When retired Jordanian Maj Gen Saleh Al Mayteh told the Emirates Centre for Strategic Studies and Research (ECSSR) late last week that the Arab world should build on the military success it has achieved in Yemen, he said he wasn’t advocating a new concept. Dr Al Mayteh argued that a joint Arab military force would bring strength to the region through cooperation in terms of strategy and the deployments of resources. Indeed, intellectuals and politicians have long discussed creating an Arab version of Nato, the 28-country alliance of countries from North America and Europe. For decades, the Arab world has been filled with both rhetoric and action when it comes to the practicality of such a force. From the late 1940s to the 1960s, Arab states joined together to fight battles from Yemen to Palestine. In the mid-1970s, there was a unified Arab fighting force trying to bring stability to Lebanon. By and large, these initiatives did not have the coherence of a Nato-like force and suffered from different military doctrines and strategies. But that doesn’t mean that the region couldn’t do with a unified Arab fighting force now.

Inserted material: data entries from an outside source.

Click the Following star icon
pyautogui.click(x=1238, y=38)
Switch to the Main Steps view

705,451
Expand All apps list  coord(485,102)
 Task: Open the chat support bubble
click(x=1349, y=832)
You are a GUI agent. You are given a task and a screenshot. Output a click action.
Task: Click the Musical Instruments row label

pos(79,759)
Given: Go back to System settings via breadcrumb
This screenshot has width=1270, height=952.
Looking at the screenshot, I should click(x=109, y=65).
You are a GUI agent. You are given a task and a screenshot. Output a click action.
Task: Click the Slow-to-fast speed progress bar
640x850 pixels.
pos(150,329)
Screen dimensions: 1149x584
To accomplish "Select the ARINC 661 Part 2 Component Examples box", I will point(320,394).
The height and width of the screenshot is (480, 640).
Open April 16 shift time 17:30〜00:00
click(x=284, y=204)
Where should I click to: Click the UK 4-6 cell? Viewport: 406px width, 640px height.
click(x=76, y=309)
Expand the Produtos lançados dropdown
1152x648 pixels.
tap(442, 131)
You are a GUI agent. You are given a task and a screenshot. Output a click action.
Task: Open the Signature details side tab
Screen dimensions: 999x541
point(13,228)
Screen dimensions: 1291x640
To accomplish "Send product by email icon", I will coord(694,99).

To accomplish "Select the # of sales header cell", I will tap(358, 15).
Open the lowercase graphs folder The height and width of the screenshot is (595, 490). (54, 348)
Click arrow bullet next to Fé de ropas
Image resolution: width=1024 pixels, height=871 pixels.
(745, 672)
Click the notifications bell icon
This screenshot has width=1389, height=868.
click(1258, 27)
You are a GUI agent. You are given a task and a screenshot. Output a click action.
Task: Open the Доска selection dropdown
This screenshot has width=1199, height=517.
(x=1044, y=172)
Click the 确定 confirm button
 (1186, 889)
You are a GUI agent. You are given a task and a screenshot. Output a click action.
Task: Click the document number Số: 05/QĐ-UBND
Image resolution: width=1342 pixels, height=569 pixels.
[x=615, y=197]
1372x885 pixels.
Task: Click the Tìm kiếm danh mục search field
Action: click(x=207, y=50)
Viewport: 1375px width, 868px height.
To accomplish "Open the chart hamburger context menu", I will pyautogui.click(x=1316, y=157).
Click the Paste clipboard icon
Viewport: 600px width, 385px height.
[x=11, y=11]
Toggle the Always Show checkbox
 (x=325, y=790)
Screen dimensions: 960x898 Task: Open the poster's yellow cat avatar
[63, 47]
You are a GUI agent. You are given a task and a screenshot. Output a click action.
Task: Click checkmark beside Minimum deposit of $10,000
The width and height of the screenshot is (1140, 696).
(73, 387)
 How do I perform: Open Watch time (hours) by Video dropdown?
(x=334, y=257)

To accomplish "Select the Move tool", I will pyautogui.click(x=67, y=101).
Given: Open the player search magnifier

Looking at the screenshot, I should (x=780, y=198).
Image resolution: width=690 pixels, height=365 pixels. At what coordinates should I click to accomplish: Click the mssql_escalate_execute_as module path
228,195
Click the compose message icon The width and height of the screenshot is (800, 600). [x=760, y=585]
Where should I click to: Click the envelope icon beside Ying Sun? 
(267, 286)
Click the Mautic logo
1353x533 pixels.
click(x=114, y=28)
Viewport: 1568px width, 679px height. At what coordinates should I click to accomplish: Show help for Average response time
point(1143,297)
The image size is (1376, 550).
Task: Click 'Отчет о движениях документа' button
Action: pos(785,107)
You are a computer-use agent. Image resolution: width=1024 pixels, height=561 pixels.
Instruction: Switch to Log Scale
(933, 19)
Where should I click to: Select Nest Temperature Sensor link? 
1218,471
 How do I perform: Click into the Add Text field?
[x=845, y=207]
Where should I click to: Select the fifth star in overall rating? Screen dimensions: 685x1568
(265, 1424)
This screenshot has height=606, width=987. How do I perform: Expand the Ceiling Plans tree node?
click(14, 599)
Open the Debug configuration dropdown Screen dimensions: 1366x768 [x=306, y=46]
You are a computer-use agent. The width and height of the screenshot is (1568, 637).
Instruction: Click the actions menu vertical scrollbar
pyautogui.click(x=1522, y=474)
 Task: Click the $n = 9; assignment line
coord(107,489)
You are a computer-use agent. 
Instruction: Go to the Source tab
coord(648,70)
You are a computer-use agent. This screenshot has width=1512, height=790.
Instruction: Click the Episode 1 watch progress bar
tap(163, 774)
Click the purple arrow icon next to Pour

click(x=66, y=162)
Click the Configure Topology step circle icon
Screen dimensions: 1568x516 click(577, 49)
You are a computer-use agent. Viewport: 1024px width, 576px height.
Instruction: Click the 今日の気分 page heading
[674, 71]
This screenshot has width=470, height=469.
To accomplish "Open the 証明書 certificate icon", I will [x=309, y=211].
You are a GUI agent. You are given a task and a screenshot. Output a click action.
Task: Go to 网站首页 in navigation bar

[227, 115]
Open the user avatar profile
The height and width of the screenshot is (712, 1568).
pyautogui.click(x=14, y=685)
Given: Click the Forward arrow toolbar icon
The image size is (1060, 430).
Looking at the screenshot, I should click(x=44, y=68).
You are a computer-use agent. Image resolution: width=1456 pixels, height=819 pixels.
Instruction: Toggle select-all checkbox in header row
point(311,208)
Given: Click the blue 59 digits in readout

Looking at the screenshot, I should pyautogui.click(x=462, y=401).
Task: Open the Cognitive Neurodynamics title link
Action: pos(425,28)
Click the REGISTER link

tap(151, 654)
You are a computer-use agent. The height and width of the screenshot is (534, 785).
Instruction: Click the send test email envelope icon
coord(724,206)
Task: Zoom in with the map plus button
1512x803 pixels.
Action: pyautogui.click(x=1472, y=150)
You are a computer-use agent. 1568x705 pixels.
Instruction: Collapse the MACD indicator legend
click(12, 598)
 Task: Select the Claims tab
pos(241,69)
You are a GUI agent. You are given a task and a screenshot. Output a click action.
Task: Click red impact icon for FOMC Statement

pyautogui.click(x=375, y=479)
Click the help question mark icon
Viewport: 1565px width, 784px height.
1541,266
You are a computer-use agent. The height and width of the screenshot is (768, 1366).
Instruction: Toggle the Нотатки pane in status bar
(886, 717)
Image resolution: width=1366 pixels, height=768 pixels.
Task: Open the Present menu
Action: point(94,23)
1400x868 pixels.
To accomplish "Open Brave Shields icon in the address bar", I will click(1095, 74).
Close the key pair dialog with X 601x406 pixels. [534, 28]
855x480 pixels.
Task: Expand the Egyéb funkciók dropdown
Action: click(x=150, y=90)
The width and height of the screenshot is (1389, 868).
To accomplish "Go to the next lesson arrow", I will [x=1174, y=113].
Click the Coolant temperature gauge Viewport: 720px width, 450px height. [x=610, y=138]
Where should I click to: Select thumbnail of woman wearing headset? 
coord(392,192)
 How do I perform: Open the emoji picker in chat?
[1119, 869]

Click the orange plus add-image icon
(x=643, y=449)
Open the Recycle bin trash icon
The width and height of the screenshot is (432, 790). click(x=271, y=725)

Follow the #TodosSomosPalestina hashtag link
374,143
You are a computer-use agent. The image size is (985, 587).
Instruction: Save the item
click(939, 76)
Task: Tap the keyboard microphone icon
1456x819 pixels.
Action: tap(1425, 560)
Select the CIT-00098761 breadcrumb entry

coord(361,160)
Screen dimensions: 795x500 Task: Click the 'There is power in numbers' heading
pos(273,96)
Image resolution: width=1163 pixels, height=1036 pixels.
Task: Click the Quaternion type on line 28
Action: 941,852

What made Dr Al Mayteh’s comments noteworthy were his calls to extend Arab partnership beyond the military realm into issues concerning energy, food and water security as well as economic partnership. The GCC’s intervention in Yemen on the side of the legitimate government, coupled with the recent Cairo Declaration between Egypt and Saudi Arabia point to a new military reality in the region. The anchor of this reality is the GCC’s security alliance, which has proven to be one of the most stable security arrangements in the modern Middle East through initiatives like the Peninsula Shield Forces. Not only would a Nato-like Arab fighting force send the right message of unity to the international community in the face of regional threats, but such a force could spur deeper economic and even geopolitical corporation. As a region, we could use assets such as the large manpower reservoirs of Yemen and Egypt along with the entrepreneurial spirit of Jordan and the UAE to raise the overall collective health of the Middle East. As a region, we would be replacing rhetoric with concrete action on multiple fronts and thus preparing ourselves for challenges that lie ahead in the realms of food and energy security.